● What is expected:
Gather every line of the records that contains the string "header", and copy each one in full.

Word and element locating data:
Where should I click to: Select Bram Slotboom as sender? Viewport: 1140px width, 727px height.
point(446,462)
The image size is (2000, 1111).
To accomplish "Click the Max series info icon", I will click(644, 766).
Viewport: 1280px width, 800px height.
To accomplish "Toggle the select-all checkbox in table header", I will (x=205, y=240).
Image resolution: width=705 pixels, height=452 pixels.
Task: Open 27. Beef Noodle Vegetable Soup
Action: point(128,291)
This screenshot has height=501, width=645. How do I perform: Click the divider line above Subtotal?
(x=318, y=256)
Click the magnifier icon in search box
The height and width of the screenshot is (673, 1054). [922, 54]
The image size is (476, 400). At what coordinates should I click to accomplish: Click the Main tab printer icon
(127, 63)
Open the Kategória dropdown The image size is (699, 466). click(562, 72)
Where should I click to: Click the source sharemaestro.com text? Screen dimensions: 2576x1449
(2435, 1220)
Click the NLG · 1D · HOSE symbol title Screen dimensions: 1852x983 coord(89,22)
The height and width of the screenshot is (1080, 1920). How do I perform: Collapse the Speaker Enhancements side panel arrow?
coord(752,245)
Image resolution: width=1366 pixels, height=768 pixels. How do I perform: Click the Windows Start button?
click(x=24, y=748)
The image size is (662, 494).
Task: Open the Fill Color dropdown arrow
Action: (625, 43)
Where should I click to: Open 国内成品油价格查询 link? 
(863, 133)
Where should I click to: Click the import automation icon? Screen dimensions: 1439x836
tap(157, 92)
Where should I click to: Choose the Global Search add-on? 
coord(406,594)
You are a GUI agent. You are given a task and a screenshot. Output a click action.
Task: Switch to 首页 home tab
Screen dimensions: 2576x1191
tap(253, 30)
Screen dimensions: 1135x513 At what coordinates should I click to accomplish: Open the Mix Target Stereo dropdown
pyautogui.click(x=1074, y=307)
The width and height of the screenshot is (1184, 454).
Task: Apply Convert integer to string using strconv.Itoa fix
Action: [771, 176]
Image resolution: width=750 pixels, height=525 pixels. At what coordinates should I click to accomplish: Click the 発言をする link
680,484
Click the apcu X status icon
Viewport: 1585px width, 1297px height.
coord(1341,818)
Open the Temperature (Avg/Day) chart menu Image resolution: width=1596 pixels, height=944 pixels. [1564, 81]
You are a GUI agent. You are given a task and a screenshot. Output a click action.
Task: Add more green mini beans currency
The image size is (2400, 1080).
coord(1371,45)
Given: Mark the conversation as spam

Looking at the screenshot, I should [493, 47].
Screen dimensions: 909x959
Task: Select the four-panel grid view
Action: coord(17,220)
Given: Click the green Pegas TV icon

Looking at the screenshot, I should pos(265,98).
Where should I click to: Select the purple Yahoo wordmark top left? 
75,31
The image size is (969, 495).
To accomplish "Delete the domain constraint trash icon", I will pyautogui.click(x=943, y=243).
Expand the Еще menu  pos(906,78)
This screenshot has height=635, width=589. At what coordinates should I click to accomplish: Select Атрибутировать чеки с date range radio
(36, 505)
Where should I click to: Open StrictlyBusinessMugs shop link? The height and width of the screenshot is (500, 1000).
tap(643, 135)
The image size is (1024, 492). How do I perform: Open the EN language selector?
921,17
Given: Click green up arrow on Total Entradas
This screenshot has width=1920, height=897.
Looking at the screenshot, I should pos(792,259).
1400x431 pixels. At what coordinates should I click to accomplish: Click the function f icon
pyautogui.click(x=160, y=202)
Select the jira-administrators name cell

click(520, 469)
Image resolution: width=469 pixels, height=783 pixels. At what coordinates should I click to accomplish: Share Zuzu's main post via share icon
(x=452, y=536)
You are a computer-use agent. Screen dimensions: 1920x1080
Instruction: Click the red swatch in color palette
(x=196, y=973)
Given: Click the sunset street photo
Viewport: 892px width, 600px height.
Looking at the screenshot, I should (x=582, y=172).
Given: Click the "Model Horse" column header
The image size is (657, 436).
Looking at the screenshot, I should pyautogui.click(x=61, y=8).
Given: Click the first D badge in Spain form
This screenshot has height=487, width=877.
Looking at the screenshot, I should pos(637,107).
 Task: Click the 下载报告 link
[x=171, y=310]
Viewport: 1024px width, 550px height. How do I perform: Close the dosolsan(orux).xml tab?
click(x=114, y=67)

● Response to this task:
To accomplish "Toggle the select-all checkbox in table header", I will (x=205, y=240).
Given: Click the "Model Horse" column header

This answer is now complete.